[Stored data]
*** Begin section ***
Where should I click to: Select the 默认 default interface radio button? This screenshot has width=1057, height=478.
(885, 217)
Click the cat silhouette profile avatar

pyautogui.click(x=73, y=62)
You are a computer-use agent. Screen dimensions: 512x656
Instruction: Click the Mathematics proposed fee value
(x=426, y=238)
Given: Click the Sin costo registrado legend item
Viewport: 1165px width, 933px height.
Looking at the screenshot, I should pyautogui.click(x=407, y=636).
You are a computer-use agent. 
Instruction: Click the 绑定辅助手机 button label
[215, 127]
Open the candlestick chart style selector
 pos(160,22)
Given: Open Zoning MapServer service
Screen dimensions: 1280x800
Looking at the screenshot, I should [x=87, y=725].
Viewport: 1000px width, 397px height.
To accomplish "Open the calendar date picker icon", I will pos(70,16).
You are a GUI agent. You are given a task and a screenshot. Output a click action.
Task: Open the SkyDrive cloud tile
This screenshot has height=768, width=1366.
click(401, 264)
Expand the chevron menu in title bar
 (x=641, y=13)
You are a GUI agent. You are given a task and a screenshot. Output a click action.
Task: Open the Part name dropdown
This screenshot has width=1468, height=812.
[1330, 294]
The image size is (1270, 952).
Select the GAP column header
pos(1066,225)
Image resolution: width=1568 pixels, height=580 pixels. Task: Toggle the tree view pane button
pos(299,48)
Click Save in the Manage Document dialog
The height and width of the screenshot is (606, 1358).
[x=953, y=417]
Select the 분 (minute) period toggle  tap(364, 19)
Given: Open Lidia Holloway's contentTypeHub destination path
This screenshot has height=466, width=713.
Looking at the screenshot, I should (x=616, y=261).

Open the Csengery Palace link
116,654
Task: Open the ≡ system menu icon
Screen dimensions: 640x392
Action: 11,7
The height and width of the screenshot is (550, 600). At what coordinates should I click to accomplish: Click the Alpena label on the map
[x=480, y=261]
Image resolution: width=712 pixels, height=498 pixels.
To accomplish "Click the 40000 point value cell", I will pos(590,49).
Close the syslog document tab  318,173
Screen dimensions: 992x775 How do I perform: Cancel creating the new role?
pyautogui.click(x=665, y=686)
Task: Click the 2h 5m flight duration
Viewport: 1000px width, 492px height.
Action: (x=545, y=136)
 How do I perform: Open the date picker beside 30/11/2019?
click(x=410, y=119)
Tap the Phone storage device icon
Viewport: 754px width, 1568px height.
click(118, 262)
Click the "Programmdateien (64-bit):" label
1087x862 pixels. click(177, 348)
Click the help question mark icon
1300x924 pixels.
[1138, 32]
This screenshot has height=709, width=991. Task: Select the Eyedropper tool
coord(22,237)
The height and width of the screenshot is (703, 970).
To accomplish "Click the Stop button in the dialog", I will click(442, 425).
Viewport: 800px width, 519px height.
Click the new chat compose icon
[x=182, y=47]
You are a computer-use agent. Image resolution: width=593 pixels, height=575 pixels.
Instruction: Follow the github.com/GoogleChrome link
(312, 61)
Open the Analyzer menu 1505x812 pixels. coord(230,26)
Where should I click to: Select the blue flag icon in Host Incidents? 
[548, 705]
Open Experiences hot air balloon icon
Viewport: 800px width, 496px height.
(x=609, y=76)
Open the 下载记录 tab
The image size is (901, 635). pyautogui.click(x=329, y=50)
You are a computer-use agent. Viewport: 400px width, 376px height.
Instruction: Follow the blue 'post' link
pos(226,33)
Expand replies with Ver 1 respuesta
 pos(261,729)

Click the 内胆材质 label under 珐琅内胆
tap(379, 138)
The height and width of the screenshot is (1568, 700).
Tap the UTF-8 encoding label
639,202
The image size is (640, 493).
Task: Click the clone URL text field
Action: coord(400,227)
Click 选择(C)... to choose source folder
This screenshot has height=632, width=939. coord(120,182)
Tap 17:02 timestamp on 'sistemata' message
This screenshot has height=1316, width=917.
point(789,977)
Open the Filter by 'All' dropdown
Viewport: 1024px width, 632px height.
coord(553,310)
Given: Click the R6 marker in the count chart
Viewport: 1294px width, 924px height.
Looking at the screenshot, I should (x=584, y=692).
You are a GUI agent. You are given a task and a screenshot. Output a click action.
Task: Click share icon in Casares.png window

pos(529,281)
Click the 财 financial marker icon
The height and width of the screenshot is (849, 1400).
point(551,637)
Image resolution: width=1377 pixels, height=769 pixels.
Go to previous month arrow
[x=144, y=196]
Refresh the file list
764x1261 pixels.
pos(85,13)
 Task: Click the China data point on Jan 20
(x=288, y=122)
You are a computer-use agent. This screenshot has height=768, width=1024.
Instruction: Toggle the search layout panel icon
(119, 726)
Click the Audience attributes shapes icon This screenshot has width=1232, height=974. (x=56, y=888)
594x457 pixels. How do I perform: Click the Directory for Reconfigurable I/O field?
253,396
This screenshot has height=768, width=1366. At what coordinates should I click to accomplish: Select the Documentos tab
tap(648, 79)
*** End section ***
WORK REQUIRED:
The whole of the data is to be returned with every line intact.

RESPONSE TO THIS EXERCISE:
Where should I click to: Select the 默认 default interface radio button? This screenshot has width=1057, height=478.
(885, 217)
Click the cat silhouette profile avatar

pyautogui.click(x=73, y=62)
You are a computer-use agent. Screen dimensions: 512x656
Instruction: Click the Mathematics proposed fee value
(x=426, y=238)
Given: Click the Sin costo registrado legend item
Viewport: 1165px width, 933px height.
Looking at the screenshot, I should pyautogui.click(x=407, y=636).
You are a computer-use agent. 
Instruction: Click the 绑定辅助手机 button label
[215, 127]
Open the candlestick chart style selector
 pos(160,22)
Given: Open Zoning MapServer service
Screen dimensions: 1280x800
Looking at the screenshot, I should [x=87, y=725].
Viewport: 1000px width, 397px height.
To accomplish "Open the calendar date picker icon", I will pos(70,16).
You are a GUI agent. You are given a task and a screenshot. Output a click action.
Task: Open the SkyDrive cloud tile
This screenshot has height=768, width=1366.
click(401, 264)
Expand the chevron menu in title bar
 (x=641, y=13)
You are a GUI agent. You are given a task and a screenshot. Output a click action.
Task: Open the Part name dropdown
This screenshot has width=1468, height=812.
[1330, 294]
The image size is (1270, 952).
Select the GAP column header
pos(1066,225)
Image resolution: width=1568 pixels, height=580 pixels. Task: Toggle the tree view pane button
pos(299,48)
Click Save in the Manage Document dialog
The height and width of the screenshot is (606, 1358).
[x=953, y=417]
Select the 분 (minute) period toggle  tap(364, 19)
Given: Open Lidia Holloway's contentTypeHub destination path
This screenshot has height=466, width=713.
Looking at the screenshot, I should (x=616, y=261).

Open the Csengery Palace link
116,654
Task: Open the ≡ system menu icon
Screen dimensions: 640x392
Action: 11,7
The height and width of the screenshot is (550, 600). At what coordinates should I click to accomplish: Click the Alpena label on the map
[x=480, y=261]
Image resolution: width=712 pixels, height=498 pixels.
To accomplish "Click the 40000 point value cell", I will pos(590,49).
Close the syslog document tab  318,173
Screen dimensions: 992x775 How do I perform: Cancel creating the new role?
pyautogui.click(x=665, y=686)
Task: Click the 2h 5m flight duration
Viewport: 1000px width, 492px height.
Action: (x=545, y=136)
 How do I perform: Open the date picker beside 30/11/2019?
click(x=410, y=119)
Tap the Phone storage device icon
Viewport: 754px width, 1568px height.
click(118, 262)
Click the "Programmdateien (64-bit):" label
1087x862 pixels. click(177, 348)
Click the help question mark icon
1300x924 pixels.
[1138, 32]
This screenshot has height=709, width=991. Task: Select the Eyedropper tool
coord(22,237)
The height and width of the screenshot is (703, 970).
To accomplish "Click the Stop button in the dialog", I will click(442, 425).
Viewport: 800px width, 519px height.
Click the new chat compose icon
[x=182, y=47]
You are a computer-use agent. Image resolution: width=593 pixels, height=575 pixels.
Instruction: Follow the github.com/GoogleChrome link
(312, 61)
Open the Analyzer menu 1505x812 pixels. coord(230,26)
Where should I click to: Select the blue flag icon in Host Incidents? 
[548, 705]
Open Experiences hot air balloon icon
Viewport: 800px width, 496px height.
(x=609, y=76)
Open the 下载记录 tab
The image size is (901, 635). pyautogui.click(x=329, y=50)
You are a computer-use agent. Viewport: 400px width, 376px height.
Instruction: Follow the blue 'post' link
pos(226,33)
Expand replies with Ver 1 respuesta
 pos(261,729)

Click the 内胆材质 label under 珐琅内胆
tap(379, 138)
The height and width of the screenshot is (1568, 700).
Tap the UTF-8 encoding label
639,202
The image size is (640, 493).
Task: Click the clone URL text field
Action: coord(400,227)
Click 选择(C)... to choose source folder
This screenshot has height=632, width=939. coord(120,182)
Tap 17:02 timestamp on 'sistemata' message
This screenshot has height=1316, width=917.
point(789,977)
Open the Filter by 'All' dropdown
Viewport: 1024px width, 632px height.
coord(553,310)
Given: Click the R6 marker in the count chart
Viewport: 1294px width, 924px height.
Looking at the screenshot, I should (x=584, y=692).
You are a GUI agent. You are given a task and a screenshot. Output a click action.
Task: Click share icon in Casares.png window

pos(529,281)
Click the 财 financial marker icon
The height and width of the screenshot is (849, 1400).
point(551,637)
Image resolution: width=1377 pixels, height=769 pixels.
Go to previous month arrow
[x=144, y=196]
Refresh the file list
764x1261 pixels.
pos(85,13)
 Task: Click the China data point on Jan 20
(x=288, y=122)
You are a computer-use agent. This screenshot has height=768, width=1024.
Instruction: Toggle the search layout panel icon
(119, 726)
Click the Audience attributes shapes icon This screenshot has width=1232, height=974. (x=56, y=888)
594x457 pixels. How do I perform: Click the Directory for Reconfigurable I/O field?
253,396
This screenshot has height=768, width=1366. At what coordinates should I click to accomplish: Select the Documentos tab
tap(648, 79)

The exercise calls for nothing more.